Genetics and Behavior

Behavioral geneticists
study the role played by our genes and our environment in mental ability, emotional stability, temperament, personality, interests, etc.; they look at the causes of our individual differences. Your genes predispose your behavior. Studies of twins have been helping to separate the contributions of heredity and environment.
Identical twins
are two individuals who share all of the same genes/heredity because they develop from the same fertilized egg or
zygote
; they are
monozygotic twins. Fraternal twins
are siblings that share about half of the same genes because they develop from two different fertilized eggs or zygotes; they are
dizygotic twins. Heritability
is the proportion of variation among individuals in a population that is due to genetic causes. For the special case of identical twins, you might want to say that the heritability for traits of identical twins is zero, but that is not exactly correct. Like evolution, heritability is a concept applied to the population rather than the individual. When twins grow up in the same environment, the extent to which behaviors of monozygotic twins are behaviorally more similar than dizygotic twins reveals the contribution of heredity to behavior. Schizophrenia and general intelligence are more similar in monozygotic twins than dizygotic twins. If monozygotic twins are separated at birth and raised in different environments (adoption studies), behavioral differences may reveal the contribution of environment to behavior; similarities may reveal the contribution of heredity.

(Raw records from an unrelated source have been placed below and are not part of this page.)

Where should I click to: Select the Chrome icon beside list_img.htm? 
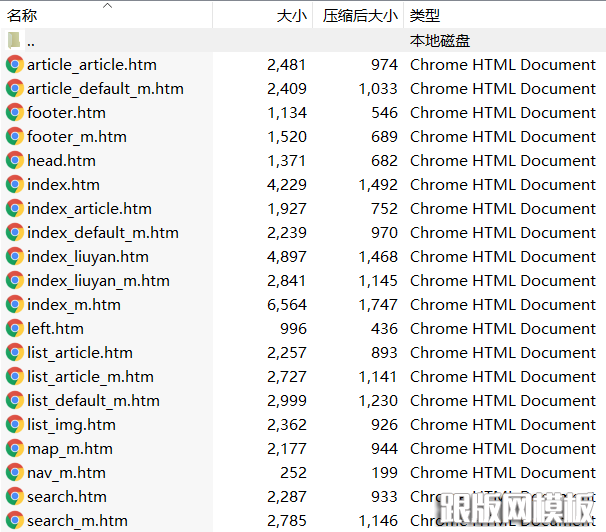point(15,424)
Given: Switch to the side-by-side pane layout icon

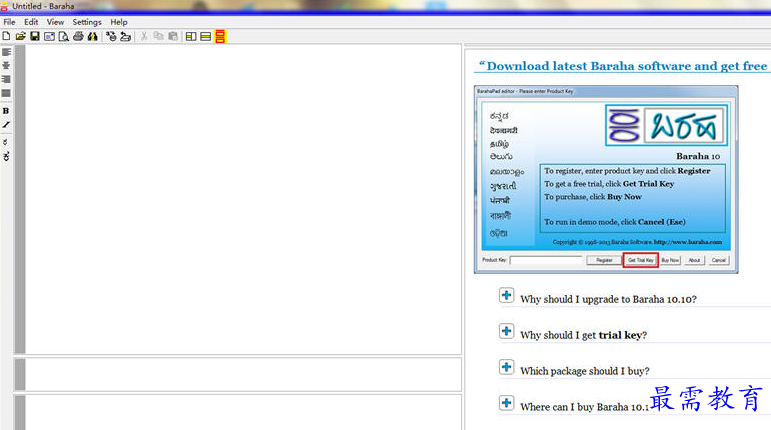Looking at the screenshot, I should [x=191, y=36].
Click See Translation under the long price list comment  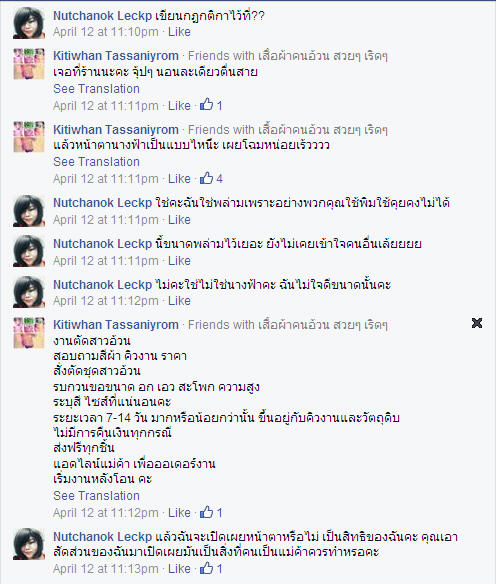pyautogui.click(x=96, y=496)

Adoption studies assess genetic influence by comparing resemblance of adopted children to both their adoptive and biological parents. The children must have been adopted as infants without contact with their biological parents. If the children resemble their biological parents, but not their adoptive families, with respect to a given trait,
researchers infer a genetic component for that trait. Such constellations of behaviors as alcoholism, schizophrenia, and general intelligence have shown both genetic and environmental components.

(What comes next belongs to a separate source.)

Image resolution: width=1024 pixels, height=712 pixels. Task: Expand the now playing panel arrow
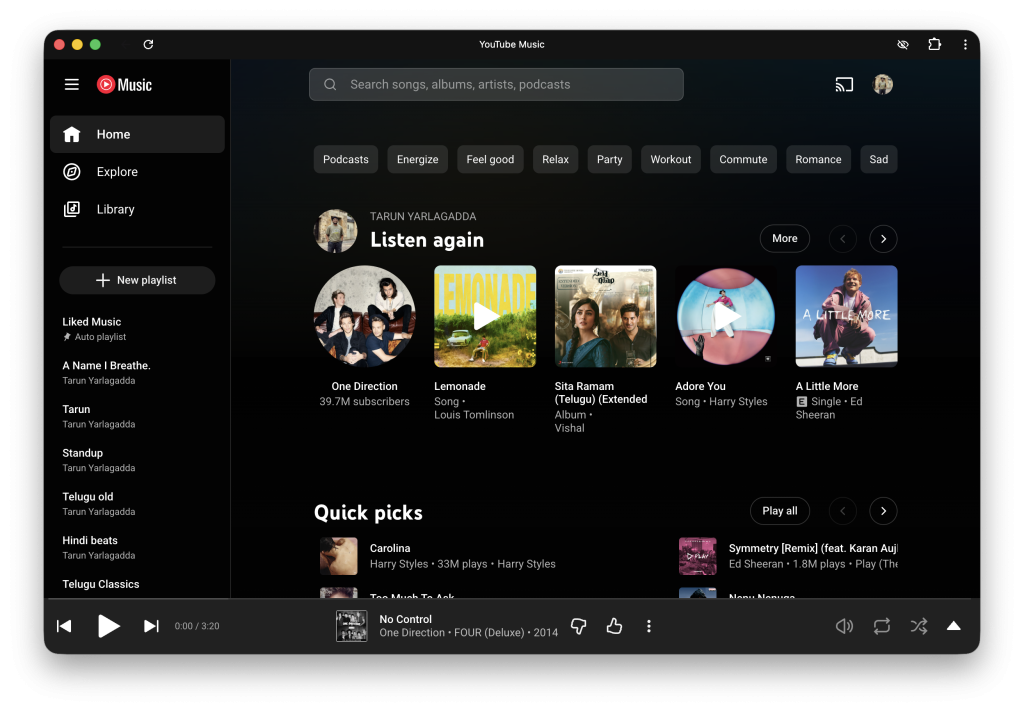click(x=954, y=626)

Transmission of Hereditary Characteristics

Transmission of hereditary characteristics is achieved by biological processes, including formation of sex cells, fertilization, embryonic development, and protein synthesis. Each DNA segment of a
chromosome
that determines a trait is a
gene
. Chromosomes carry information stored in genes to new cells during reproduction. Normal human body cells have 46 chromosomes, except for eggs and sperms that have 23 chromosomes. Males have 44 chromosomes, plus X and Y. Females have 44 chromosomes, plus X and X. At fertilization, 23 chromosomes from the sperm unite with 23 chromosomes from the egg to form a zygote with 46 chromosomes. If the male contributes an X chromosome, the baby is female; if the male contributes a Y chromosome, the baby is male. The presence of a Y chromosome makes the baby a male. All of the cells of the embryo/baby have the same 23 pairs of chromosomes, which carry genes for the same traits. Fertilization that includes a sperm or egg with the wrong number of chromosomes results in a zygote, and subsequently an individual, with chromosomal abnormalities. Turner syndrome females have only one X sex chromosome (XO). Girls with
Turner syndrome
are typically short with a webbed neck, lack ovaries, and fail to develop secondary sex characteristics at puberty. Although usually of normal intelligence, they typically evidence specific cognitive deficits in arithmetic, spatial organization, and visual form perception.
Klinefelter’s syndrome
males arise from an XXY zygote. The syndrome becomes evident at puberty when male secondary sex characteristics fail to develop, but breast tissue does. Klinefelter’s males tend to be passive. The presence of three copies of chromosome-21 results in the expression of
Down syndrome
. Down syndrome individuals are typically mentally retarded and have a round head, a flat nasal bridge, a protruding tongue, small round ears, a fold in the eyelid, and poor muscle tone and coordination.